As the road crested we turned right off the pavement and onto the one real section of “country” running. A local farmer, and possibly colossal pervert, had apparently given permission for dozens of scantily clad local school kids to run through his farm yard during the winter months, and we were the lucky recipients of his generosity. Apparently the only caveat was that he be allowed to keep a very large dog behind an very small fence and on a very long chain, with the result that it would come running out of its kennel, barking furiously and scaring the hell out of us as we negotiated our way through the mixture of mud and cow shit which covered the yard, trying not to get too much up our legs. By the time the back markers such as myself arrived the thing must have been straining and barking so much it was usually hoarse and extremely frustrated at not having been able to eat one of us.
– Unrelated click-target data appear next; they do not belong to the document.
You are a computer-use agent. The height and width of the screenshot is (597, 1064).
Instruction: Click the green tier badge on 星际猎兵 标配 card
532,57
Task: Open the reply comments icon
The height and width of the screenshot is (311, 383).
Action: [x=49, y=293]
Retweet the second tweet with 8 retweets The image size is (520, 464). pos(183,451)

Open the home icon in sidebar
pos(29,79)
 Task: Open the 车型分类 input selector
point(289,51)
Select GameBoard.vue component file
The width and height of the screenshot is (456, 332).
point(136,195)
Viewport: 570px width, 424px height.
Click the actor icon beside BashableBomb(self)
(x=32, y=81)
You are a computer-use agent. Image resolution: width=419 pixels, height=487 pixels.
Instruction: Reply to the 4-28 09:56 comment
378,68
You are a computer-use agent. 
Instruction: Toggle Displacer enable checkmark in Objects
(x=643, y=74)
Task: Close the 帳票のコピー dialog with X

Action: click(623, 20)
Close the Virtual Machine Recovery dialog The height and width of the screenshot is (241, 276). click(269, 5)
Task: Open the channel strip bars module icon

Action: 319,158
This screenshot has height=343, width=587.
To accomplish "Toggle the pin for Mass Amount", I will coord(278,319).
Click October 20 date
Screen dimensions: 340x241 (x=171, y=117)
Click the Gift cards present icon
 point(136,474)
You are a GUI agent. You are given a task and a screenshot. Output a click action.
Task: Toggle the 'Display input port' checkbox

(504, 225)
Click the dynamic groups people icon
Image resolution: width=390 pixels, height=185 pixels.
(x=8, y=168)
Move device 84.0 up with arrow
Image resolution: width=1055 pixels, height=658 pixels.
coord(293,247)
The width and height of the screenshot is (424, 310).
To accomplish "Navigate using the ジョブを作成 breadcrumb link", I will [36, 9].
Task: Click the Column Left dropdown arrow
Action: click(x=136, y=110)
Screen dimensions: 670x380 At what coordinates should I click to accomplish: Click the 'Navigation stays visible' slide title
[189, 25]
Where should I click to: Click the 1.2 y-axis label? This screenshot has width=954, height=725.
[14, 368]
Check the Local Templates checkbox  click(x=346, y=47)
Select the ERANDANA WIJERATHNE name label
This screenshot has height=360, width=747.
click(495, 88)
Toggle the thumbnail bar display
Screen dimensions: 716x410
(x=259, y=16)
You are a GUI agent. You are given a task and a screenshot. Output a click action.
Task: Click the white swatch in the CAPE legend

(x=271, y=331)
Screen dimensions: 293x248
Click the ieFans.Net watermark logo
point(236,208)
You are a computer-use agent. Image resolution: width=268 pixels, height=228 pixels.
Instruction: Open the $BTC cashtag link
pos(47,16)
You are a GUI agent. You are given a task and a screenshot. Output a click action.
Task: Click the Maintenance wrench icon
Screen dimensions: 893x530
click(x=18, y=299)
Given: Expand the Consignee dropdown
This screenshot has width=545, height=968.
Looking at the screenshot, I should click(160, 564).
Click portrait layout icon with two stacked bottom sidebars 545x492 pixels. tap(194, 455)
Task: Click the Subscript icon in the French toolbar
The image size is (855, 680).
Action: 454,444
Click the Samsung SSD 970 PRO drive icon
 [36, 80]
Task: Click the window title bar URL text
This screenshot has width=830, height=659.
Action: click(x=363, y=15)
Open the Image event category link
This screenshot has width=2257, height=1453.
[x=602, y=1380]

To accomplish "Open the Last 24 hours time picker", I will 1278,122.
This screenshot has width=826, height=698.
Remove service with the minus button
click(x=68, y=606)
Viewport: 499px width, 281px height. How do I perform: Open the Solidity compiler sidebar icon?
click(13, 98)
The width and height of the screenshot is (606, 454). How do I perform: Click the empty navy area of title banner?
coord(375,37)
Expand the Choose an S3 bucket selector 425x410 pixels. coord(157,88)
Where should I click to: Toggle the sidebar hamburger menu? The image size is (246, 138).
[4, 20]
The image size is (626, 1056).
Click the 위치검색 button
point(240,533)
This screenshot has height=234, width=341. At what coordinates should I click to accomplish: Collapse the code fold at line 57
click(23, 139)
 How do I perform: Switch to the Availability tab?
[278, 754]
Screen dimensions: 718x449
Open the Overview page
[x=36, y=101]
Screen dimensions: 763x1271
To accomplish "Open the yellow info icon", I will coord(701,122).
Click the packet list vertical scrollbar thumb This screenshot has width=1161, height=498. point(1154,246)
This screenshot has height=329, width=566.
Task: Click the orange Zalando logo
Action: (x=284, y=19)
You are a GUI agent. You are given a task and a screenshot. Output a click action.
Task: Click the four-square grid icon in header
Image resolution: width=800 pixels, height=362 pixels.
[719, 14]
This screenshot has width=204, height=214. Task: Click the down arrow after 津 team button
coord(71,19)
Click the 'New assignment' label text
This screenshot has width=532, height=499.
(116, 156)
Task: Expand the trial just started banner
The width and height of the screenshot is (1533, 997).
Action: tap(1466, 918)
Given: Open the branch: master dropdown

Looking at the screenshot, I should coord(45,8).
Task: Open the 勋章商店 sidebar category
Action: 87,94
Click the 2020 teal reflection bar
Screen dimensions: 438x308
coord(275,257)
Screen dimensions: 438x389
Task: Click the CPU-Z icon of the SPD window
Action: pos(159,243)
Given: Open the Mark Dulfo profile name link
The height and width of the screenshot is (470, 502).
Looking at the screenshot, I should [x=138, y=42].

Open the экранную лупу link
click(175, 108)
Through the yard and known a narrow, muddy path filled with half bricks, broken glass and pot holes and lined on either side with razor sharp barbed wire. At least it was slightly down hill. Having survived this we emerged once again onto the road and began the last half mile stretch back to the school, the final obstacle being the cruel hill on Newhouse Rd. Here once again my memory seems to have played tricks on me. I remember that hill as a steep ramp, almost a wall of leg sapping, lung burning pain, but it turns out to be nothing more than a slight rise of a few metres or so before it levels out in front of the school car park through which I would trudge, able at last to stop running, before falling into a shower whose hot thick steam made me catch my breath after the chill of the Mancunian morning.
I'm writing my memoirs/a cycling book at the moment and thought you might like to reead a bit about my time at Siddal Moor High on Newhouse Rd. It's a bit long but hopefully you'll have a chuckle...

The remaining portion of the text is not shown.